WHAT IS ASKED:
• 1. How many rows and columns does the matrix in the matrix rank explanation have?
• 2. Reproduce word for word the part of the matrix rank explanation between "Answer: The rank" and "you actually have!", inclusive.

SOURCE DOCUMENT:
·····
10. Since we found that R3 cannot be created by simply adding and scaling R1 and R2, it means R3 is "independent" of R1 and R2. And since R1 and R2 are clearly not multiples of each other (like, 2-i is not a simple multiple of i), all three rows are independent.
11. Since we have 3 independent rows, the rank of the matrix is 3.

Alternative answer

Answer: The rank of the matrix is 3. Explain
This is a question about the **rank of a matrix**. The rank tells us how many rows (or columns) are truly "different" from each other, meaning they can't be made by combining the others. It's like finding how many unique "directions" the rows point in!

The solving step is:

1. First, I looked at the matrix. It has 3 rows and 4 columns. This means the rank can't be bigger than 3, because you can't have more "different" rows than you actually have!
2. Next, I wondered if any of the rows could be made by mixing the other rows. If one row could be created by adding, subtracting, or multiplying by a number from the other rows, then it wouldn't be "unique," and the rank would be smaller than 3.
3. I decided to check if the third row ($R_3$) could be made by combining the first row ($R_1$) and the second row ($R_2$). I imagined that $R_3$ might be like "a times $R_1$ plus b times $R_2$," where 'a' and 'b' are just some numbers.
·····
GIVEN MATERIAL:
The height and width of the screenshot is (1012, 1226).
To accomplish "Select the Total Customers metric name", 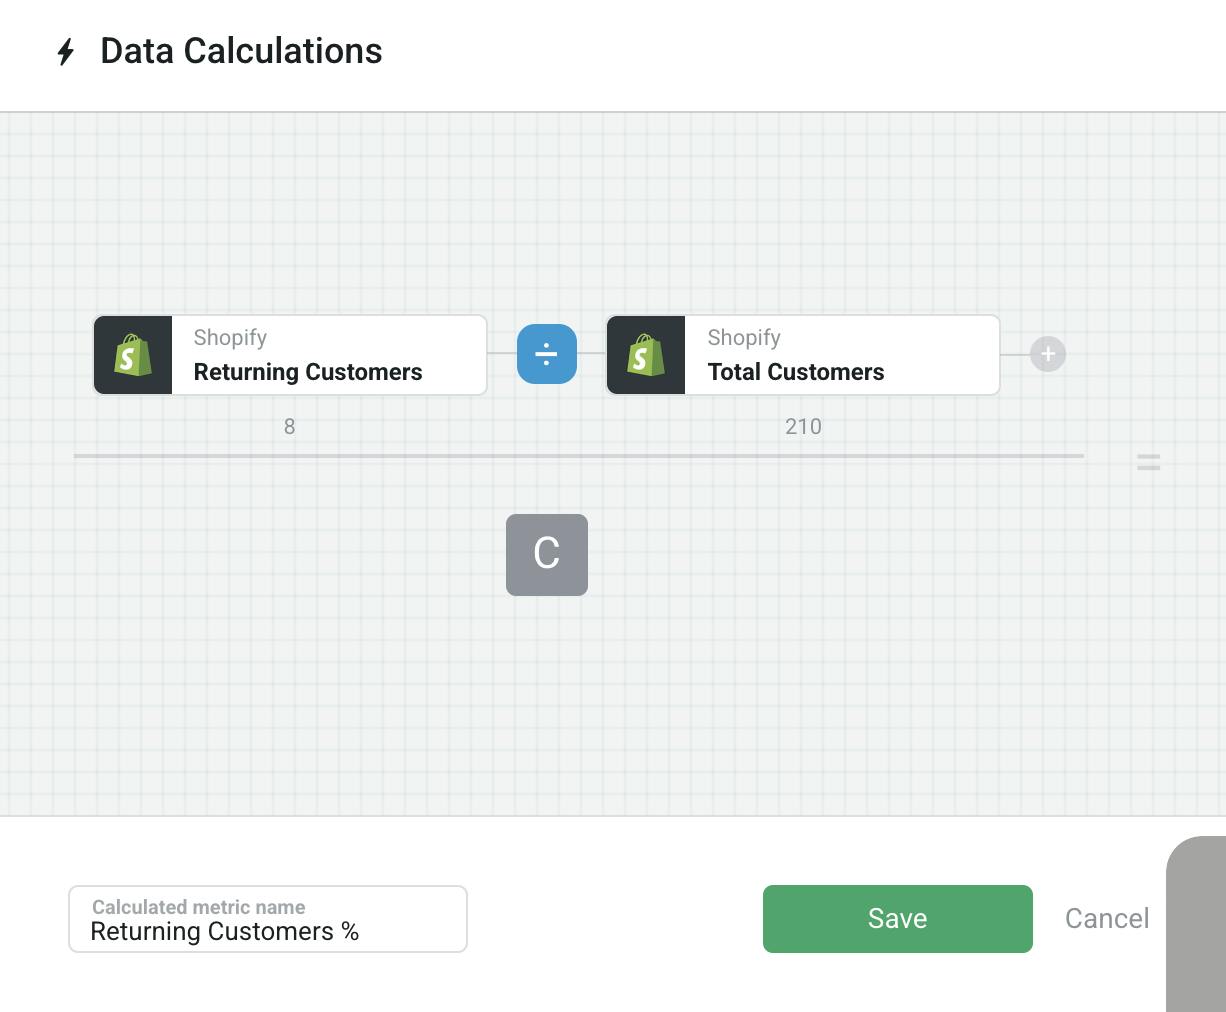I will click(x=796, y=372).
·····
IN RESPONSE:
• 1. 3 rows and 4 columns

• 2.
Answer: The rank of the matrix is 3. Explain
This is a question about the **rank of a matrix**. The rank tells us how many rows (or columns) are truly "different" from each other, meaning they can't be made by combining the others. It's like finding how many unique "directions" the rows point in!

The solving step is:

1. First, I looked at the matrix. It has 3 rows and 4 columns. This means the rank can't be bigger than 3, because you can't have more "different" rows than you actually have!